Услышав это, старик опять расплакался.
– Каких-нибудь несколько часов, сэр, – бодрым голосом сказал Кленнэм, желая его утешить.
– Несколько часов, сэр! – неожиданно вспылил старик. – Вам это легко говорить, сэр! А знаете ли вы, что такое час для человека, которому нечем дышать?
Но это была его последняя вспышка; поплакав еще немного и пожаловавшись, что ему не хватает воздуха в тюрьме, он вскоре затих. Кленнэм смотрел на спящего отца и на дочь, оберегающую его сон, и у него не было недостатка в пище для размышлений.
Крошка Доррит тоже размышляла в это время. Осторожно отведя в сторону прядь седых волос со лба спящего и коснувшись его губами, она оглянулась на Артура и шепотом спросила, видимо продолжая свои размышления:
– Мистер Кленнэм, а он уплатит все свои долги перед тем, как выйти отсюда?
– Непременно. Все до единого пенни.
– Долги, за которые он так долго просидел здесь – сколько я себя помню и даже дольше?
– Непременно.
Какая-то тень сомнения и укоризны мелькнула в ее глазах; видно было, что она не вполне удовлетворена ответом. Артур, удивленный, спросил:
– Вас это не радует?
– А вас? – задумчиво переспросила она.
– Меня? Я просто счастлив за него!
– Ну, значит, и я должна быть счастлива.
– А это не так?
– Мне кажется несправедливым, – сказала Крошка Доррит, – что, столько выстрадав, отдав столько лет жизни, он все равно должен платить эти долги. Мне кажется несправедливым, что он должен расплачиваться вдвойне – и жизнью и деньгами.

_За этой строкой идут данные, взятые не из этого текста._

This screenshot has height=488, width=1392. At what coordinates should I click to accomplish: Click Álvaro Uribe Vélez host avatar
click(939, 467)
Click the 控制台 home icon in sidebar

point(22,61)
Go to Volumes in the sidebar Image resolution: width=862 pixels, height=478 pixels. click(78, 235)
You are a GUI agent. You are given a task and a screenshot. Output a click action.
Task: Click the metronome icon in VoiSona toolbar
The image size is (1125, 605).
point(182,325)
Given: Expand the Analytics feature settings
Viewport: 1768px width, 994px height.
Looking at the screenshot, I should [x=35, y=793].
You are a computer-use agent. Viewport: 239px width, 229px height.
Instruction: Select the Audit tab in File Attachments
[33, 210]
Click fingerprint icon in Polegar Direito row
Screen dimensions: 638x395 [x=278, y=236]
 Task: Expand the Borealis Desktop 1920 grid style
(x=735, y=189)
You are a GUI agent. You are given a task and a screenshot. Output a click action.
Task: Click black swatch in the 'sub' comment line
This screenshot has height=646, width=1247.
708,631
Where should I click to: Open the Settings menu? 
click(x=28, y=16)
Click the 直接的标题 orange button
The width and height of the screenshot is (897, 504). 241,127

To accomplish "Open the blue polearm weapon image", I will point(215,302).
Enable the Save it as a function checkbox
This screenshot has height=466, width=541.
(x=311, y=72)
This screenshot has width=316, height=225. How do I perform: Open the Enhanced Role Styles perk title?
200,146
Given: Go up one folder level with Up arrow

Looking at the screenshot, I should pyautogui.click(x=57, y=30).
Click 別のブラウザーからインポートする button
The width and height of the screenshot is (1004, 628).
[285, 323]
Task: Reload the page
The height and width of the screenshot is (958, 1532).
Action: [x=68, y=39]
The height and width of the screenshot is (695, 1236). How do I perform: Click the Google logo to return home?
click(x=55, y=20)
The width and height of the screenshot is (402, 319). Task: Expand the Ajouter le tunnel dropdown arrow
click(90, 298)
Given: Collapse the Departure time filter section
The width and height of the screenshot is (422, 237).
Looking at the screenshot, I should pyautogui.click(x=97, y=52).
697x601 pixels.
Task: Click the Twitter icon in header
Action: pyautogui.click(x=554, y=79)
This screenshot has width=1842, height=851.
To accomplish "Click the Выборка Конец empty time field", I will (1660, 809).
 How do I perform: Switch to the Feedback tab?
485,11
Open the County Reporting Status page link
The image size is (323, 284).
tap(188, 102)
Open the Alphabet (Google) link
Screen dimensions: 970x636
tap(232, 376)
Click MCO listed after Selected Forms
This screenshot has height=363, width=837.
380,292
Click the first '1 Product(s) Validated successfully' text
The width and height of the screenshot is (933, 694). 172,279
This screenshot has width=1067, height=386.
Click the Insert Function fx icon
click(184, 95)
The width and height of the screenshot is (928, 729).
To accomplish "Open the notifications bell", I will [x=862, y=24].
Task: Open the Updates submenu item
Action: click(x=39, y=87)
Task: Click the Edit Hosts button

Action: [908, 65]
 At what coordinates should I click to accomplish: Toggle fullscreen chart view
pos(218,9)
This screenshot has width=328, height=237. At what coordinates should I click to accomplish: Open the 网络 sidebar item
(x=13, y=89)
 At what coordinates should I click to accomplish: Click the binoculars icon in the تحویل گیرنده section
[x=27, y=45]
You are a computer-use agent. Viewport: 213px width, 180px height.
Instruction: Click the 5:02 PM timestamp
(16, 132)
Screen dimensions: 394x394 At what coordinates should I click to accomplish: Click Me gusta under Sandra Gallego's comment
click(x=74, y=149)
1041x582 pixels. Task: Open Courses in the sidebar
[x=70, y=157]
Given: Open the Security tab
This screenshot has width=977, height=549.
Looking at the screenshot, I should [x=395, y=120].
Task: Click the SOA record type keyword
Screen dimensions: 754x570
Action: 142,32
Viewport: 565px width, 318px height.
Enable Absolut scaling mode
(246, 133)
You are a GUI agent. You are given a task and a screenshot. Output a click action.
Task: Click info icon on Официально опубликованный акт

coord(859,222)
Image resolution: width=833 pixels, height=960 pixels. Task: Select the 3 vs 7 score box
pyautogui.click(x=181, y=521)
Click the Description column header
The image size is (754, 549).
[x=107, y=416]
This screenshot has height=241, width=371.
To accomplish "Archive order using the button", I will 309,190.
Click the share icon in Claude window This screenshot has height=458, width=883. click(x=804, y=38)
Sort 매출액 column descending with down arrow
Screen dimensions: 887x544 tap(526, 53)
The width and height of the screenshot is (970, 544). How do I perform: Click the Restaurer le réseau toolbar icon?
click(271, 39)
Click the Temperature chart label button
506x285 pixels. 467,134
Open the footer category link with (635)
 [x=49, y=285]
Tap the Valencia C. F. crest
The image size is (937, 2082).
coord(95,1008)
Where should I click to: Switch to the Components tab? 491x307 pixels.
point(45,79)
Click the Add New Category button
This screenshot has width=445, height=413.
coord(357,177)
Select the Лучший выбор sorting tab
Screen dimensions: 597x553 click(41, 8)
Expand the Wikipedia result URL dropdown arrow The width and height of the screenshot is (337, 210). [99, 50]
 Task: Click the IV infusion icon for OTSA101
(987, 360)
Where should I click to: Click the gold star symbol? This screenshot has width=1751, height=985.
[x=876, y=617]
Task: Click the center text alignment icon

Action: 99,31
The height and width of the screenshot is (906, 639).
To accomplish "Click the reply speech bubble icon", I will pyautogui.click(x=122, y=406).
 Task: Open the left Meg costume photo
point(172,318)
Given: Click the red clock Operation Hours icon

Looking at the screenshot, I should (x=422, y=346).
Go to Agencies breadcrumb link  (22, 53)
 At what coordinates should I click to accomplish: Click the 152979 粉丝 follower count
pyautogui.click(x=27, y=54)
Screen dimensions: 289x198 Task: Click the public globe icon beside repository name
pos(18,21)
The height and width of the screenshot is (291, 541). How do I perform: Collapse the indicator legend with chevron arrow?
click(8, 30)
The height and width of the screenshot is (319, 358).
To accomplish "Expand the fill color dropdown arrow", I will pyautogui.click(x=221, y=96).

– Милое мое дитя… – начал Кленнэм.
– Да, я знаю, что не права, – смущенно перебила она, – не судите меня слишком строго, это оттого, что я выросла здесь.
Только в этом одном сказалось на Крошке Доррит тлетворное влияние тюремной атмосферы. Ее сомнение, рожденное горячим сочувствием к бедному узнику, ее отцу, было первым и последним следом тюрьмы, который Артуру привелось в ней заметить.
Он промолчал, сохранив свои мысли про себя. Что бы он ни думал, ее чистота и доброта сияли сейчас перед ним ярче, чем когда бы то ни было. Маленькое пятнышко только оттеняло их.
Утомленная пережитым волнением, она мало-помалу поддалась действию царившей в комнате тишины; ее рука выронила газету, голова склонилась на подушку рядом с головой отца. Кленнэм встал, тихонько отворил дверь и вышел из тюрьмы, унося с собой чувство душевного покоя, которое даже среди уличной суеты не покинуло его.